* Problem statement *
The answer must be an exact transcription of all the records below.
(Beginning of Available data)
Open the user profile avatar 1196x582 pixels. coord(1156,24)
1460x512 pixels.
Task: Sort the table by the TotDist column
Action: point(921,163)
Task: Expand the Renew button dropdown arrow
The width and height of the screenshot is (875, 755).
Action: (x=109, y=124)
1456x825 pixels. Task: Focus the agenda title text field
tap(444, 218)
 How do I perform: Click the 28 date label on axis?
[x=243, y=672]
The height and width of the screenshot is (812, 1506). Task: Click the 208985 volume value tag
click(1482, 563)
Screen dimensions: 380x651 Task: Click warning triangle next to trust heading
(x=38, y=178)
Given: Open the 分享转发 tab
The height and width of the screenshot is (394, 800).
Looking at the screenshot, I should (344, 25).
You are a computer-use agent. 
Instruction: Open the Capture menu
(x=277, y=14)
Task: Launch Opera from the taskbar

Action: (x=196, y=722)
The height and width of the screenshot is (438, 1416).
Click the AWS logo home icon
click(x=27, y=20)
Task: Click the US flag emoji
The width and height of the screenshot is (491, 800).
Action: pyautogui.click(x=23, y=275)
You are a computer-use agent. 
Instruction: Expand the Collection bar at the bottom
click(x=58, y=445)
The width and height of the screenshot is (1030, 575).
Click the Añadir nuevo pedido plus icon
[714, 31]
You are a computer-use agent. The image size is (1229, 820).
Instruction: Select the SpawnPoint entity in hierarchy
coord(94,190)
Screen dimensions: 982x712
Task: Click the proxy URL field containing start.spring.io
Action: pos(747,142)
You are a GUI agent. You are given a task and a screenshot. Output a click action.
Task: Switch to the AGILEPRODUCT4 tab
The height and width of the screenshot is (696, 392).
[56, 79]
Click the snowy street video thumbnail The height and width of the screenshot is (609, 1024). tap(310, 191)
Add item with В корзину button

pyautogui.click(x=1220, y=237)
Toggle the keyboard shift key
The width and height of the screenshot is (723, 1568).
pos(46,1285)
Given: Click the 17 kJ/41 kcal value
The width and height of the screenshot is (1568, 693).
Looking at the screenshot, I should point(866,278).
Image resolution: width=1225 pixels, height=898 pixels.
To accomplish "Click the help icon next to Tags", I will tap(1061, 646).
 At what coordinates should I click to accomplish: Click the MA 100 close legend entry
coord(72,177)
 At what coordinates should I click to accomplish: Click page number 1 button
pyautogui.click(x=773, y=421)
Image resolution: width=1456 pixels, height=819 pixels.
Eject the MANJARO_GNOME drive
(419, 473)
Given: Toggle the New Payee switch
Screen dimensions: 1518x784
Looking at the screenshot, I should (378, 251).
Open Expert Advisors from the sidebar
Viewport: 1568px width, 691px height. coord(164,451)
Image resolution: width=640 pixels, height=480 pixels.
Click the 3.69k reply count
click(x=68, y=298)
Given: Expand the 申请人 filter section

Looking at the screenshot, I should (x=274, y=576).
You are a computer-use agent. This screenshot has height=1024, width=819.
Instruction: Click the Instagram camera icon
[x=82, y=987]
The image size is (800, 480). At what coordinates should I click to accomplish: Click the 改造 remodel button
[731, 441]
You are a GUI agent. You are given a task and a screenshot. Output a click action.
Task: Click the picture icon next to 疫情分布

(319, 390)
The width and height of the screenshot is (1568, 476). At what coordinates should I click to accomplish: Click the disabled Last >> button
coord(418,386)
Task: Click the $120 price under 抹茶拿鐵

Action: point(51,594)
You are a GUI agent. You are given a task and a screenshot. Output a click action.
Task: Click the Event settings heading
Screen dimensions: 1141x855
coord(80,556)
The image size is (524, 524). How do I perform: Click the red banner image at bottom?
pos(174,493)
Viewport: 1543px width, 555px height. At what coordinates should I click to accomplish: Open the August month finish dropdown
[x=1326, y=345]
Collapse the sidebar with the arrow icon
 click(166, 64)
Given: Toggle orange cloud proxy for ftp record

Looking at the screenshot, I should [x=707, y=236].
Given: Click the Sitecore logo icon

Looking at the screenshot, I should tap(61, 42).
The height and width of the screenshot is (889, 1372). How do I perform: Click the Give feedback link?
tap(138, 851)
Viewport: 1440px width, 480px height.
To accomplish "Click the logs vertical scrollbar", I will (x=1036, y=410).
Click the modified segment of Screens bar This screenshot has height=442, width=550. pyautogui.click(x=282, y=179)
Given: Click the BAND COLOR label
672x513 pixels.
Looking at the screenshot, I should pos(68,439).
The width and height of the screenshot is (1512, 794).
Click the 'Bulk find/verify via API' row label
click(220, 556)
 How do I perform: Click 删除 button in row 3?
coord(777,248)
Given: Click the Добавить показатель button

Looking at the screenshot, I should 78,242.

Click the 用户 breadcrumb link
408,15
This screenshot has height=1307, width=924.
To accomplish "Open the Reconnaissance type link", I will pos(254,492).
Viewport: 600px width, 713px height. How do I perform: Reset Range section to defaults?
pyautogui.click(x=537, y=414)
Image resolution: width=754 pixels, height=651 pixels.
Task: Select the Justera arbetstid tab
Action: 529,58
(End of Available data)
* Task response *
Open the user profile avatar 1196x582 pixels. coord(1156,24)
1460x512 pixels.
Task: Sort the table by the TotDist column
Action: point(921,163)
Task: Expand the Renew button dropdown arrow
The width and height of the screenshot is (875, 755).
Action: (x=109, y=124)
1456x825 pixels. Task: Focus the agenda title text field
tap(444, 218)
 How do I perform: Click the 28 date label on axis?
[x=243, y=672]
The height and width of the screenshot is (812, 1506). Task: Click the 208985 volume value tag
click(1482, 563)
Screen dimensions: 380x651 Task: Click warning triangle next to trust heading
(x=38, y=178)
Given: Open the 分享转发 tab
The height and width of the screenshot is (394, 800).
Looking at the screenshot, I should (344, 25).
You are a computer-use agent. 
Instruction: Open the Capture menu
(x=277, y=14)
Task: Launch Opera from the taskbar

Action: (x=196, y=722)
The height and width of the screenshot is (438, 1416).
Click the AWS logo home icon
click(x=27, y=20)
Task: Click the US flag emoji
The width and height of the screenshot is (491, 800).
Action: pyautogui.click(x=23, y=275)
You are a computer-use agent. 
Instruction: Expand the Collection bar at the bottom
click(x=58, y=445)
The width and height of the screenshot is (1030, 575).
Click the Añadir nuevo pedido plus icon
[714, 31]
You are a computer-use agent. The image size is (1229, 820).
Instruction: Select the SpawnPoint entity in hierarchy
coord(94,190)
Screen dimensions: 982x712
Task: Click the proxy URL field containing start.spring.io
Action: pos(747,142)
You are a GUI agent. You are given a task and a screenshot. Output a click action.
Task: Switch to the AGILEPRODUCT4 tab
The height and width of the screenshot is (696, 392).
[56, 79]
Click the snowy street video thumbnail The height and width of the screenshot is (609, 1024). tap(310, 191)
Add item with В корзину button

pyautogui.click(x=1220, y=237)
Toggle the keyboard shift key
The width and height of the screenshot is (723, 1568).
pos(46,1285)
Given: Click the 17 kJ/41 kcal value
The width and height of the screenshot is (1568, 693).
Looking at the screenshot, I should point(866,278).
Image resolution: width=1225 pixels, height=898 pixels.
To accomplish "Click the help icon next to Tags", I will tap(1061, 646).
 At what coordinates should I click to accomplish: Click the MA 100 close legend entry
coord(72,177)
 At what coordinates should I click to accomplish: Click page number 1 button
pyautogui.click(x=773, y=421)
Image resolution: width=1456 pixels, height=819 pixels.
Eject the MANJARO_GNOME drive
(419, 473)
Given: Toggle the New Payee switch
Screen dimensions: 1518x784
Looking at the screenshot, I should (378, 251).
Open Expert Advisors from the sidebar
Viewport: 1568px width, 691px height. coord(164,451)
Image resolution: width=640 pixels, height=480 pixels.
Click the 3.69k reply count
click(x=68, y=298)
Given: Expand the 申请人 filter section

Looking at the screenshot, I should (x=274, y=576).
You are a computer-use agent. This screenshot has height=1024, width=819.
Instruction: Click the Instagram camera icon
[x=82, y=987]
The image size is (800, 480). At what coordinates should I click to accomplish: Click the 改造 remodel button
[731, 441]
You are a GUI agent. You are given a task and a screenshot. Output a click action.
Task: Click the picture icon next to 疫情分布

(319, 390)
The width and height of the screenshot is (1568, 476). At what coordinates should I click to accomplish: Click the disabled Last >> button
coord(418,386)
Task: Click the $120 price under 抹茶拿鐵

Action: point(51,594)
You are a GUI agent. You are given a task and a screenshot. Output a click action.
Task: Click the Event settings heading
Screen dimensions: 1141x855
coord(80,556)
The image size is (524, 524). How do I perform: Click the red banner image at bottom?
pos(174,493)
Viewport: 1543px width, 555px height. At what coordinates should I click to accomplish: Open the August month finish dropdown
[x=1326, y=345]
Collapse the sidebar with the arrow icon
 click(166, 64)
Given: Toggle orange cloud proxy for ftp record

Looking at the screenshot, I should [x=707, y=236].
Given: Click the Sitecore logo icon

Looking at the screenshot, I should tap(61, 42).
The height and width of the screenshot is (889, 1372). How do I perform: Click the Give feedback link?
tap(138, 851)
Viewport: 1440px width, 480px height.
To accomplish "Click the logs vertical scrollbar", I will (x=1036, y=410).
Click the modified segment of Screens bar This screenshot has height=442, width=550. pyautogui.click(x=282, y=179)
Given: Click the BAND COLOR label
672x513 pixels.
Looking at the screenshot, I should pos(68,439).
The width and height of the screenshot is (1512, 794).
Click the 'Bulk find/verify via API' row label
click(220, 556)
 How do I perform: Click 删除 button in row 3?
coord(777,248)
Given: Click the Добавить показатель button

Looking at the screenshot, I should 78,242.

Click the 用户 breadcrumb link
408,15
This screenshot has height=1307, width=924.
To accomplish "Open the Reconnaissance type link", I will pos(254,492).
Viewport: 600px width, 713px height. How do I perform: Reset Range section to defaults?
pyautogui.click(x=537, y=414)
Image resolution: width=754 pixels, height=651 pixels.
Task: Select the Justera arbetstid tab
Action: 529,58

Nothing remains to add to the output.